*Problem*. Go through the entries one line at a time, and gather every line that has the word "will".
.....
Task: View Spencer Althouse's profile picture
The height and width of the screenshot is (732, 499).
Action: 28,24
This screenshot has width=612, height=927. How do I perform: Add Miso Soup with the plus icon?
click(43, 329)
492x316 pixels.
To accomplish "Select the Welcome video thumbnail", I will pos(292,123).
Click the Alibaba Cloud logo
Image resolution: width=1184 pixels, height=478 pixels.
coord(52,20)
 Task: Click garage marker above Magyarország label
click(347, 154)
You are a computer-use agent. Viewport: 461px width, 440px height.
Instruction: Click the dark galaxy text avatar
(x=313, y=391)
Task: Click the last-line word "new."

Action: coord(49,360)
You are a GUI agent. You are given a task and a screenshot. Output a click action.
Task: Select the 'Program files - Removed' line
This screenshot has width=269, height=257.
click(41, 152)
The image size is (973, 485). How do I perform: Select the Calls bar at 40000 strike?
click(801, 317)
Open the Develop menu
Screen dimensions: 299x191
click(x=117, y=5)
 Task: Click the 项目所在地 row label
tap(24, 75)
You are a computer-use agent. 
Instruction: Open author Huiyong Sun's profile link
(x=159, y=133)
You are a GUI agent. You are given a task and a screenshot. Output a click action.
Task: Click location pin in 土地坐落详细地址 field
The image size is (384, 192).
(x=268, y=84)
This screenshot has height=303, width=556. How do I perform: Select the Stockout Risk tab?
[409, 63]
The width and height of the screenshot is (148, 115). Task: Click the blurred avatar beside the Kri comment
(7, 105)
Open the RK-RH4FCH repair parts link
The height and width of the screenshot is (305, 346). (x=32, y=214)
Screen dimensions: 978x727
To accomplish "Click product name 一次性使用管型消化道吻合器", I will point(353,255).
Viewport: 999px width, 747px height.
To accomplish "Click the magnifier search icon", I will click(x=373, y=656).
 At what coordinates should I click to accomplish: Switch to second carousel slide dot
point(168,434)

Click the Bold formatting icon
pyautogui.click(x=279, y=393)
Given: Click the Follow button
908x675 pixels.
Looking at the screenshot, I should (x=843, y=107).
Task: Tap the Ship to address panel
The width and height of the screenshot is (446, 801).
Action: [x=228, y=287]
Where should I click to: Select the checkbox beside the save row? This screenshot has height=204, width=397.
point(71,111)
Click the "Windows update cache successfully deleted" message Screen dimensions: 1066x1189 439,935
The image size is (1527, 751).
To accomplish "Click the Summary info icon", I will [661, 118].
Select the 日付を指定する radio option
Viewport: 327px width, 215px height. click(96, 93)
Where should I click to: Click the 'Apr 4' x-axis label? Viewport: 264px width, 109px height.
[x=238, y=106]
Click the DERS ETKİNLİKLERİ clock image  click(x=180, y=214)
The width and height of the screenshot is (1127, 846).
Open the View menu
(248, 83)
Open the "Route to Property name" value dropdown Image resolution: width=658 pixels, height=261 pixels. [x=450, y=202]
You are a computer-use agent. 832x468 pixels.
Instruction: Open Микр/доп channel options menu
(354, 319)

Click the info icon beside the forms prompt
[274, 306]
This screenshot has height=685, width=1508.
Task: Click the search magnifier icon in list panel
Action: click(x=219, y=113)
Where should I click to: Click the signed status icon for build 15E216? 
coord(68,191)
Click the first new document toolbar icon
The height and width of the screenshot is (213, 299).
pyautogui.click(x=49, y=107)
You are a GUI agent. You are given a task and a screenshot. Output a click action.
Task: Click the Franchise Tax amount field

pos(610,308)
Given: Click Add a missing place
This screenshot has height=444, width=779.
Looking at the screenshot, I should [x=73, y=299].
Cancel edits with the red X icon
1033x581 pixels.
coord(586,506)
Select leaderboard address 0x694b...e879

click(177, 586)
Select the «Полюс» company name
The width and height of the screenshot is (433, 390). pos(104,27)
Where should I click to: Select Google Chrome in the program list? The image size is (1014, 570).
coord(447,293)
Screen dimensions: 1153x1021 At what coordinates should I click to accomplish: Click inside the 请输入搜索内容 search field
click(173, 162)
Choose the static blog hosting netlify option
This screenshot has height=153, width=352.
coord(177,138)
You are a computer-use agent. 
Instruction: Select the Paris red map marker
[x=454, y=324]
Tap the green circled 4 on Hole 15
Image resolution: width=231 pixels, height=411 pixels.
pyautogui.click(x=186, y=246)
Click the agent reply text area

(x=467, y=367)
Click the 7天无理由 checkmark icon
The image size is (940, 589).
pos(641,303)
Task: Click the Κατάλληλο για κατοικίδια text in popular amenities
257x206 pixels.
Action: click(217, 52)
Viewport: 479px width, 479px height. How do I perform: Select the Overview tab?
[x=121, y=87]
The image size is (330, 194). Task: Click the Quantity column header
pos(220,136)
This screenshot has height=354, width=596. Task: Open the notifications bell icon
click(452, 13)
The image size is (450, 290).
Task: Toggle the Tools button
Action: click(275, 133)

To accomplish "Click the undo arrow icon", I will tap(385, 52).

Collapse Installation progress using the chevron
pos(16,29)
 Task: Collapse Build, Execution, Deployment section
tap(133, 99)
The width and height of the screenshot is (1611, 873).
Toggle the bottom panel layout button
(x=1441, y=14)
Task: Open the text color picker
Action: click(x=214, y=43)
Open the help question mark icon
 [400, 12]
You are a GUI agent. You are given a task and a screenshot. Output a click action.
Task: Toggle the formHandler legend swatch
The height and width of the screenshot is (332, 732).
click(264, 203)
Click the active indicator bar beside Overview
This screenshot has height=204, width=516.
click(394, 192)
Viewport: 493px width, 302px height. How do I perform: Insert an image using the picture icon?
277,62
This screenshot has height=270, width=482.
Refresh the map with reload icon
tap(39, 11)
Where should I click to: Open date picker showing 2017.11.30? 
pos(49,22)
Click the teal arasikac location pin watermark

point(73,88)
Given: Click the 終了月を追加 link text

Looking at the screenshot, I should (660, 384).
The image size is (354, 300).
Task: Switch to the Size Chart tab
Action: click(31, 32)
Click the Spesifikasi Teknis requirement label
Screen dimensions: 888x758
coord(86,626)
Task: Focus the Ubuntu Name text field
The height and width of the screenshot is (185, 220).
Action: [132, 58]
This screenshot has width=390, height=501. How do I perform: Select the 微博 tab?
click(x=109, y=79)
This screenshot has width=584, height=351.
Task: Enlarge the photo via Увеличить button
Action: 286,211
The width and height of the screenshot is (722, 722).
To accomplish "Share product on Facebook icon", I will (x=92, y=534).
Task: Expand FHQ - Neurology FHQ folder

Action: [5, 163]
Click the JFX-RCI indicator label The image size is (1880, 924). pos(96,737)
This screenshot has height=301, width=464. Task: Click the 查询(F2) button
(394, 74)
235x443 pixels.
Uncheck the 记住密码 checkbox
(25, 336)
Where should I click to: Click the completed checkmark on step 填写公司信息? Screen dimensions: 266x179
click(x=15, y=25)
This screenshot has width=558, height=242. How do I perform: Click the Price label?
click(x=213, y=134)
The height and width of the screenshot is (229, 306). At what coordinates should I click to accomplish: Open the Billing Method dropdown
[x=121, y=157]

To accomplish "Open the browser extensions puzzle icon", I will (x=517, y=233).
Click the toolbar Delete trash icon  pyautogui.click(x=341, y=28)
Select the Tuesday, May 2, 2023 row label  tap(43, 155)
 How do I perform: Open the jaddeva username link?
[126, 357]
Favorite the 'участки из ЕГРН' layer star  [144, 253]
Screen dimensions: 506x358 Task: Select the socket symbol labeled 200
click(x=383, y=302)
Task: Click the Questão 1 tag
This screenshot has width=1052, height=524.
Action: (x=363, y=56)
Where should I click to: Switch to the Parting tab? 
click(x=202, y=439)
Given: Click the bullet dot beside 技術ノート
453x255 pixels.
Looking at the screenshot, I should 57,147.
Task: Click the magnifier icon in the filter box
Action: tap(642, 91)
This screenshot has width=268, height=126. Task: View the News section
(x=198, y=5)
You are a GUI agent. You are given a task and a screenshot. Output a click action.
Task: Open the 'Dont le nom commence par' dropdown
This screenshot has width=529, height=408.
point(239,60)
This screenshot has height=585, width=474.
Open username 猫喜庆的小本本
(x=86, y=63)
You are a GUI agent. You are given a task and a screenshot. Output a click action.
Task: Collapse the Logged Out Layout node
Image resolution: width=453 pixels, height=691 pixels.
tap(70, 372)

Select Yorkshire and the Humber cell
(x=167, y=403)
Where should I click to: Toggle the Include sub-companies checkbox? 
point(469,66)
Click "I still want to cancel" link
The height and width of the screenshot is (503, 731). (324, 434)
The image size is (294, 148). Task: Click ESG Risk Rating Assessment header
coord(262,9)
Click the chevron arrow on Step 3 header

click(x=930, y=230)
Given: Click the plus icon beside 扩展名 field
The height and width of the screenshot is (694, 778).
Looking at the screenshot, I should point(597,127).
.....
*Task solution*.
To accomplish "Select the Welcome video thumbnail", I will pos(292,123).
To accomplish "Click product name 一次性使用管型消化道吻合器", I will point(353,255).
To accomplish "Click the magnifier search icon", I will click(x=373, y=656).
To accomplish "Click the Summary info icon", I will [661, 118].
To accomplish "Click the undo arrow icon", I will tap(385, 52).
To accomplish "Share product on Facebook icon", I will (x=92, y=534).
To accomplish "Open the browser extensions puzzle icon", I will (x=517, y=233).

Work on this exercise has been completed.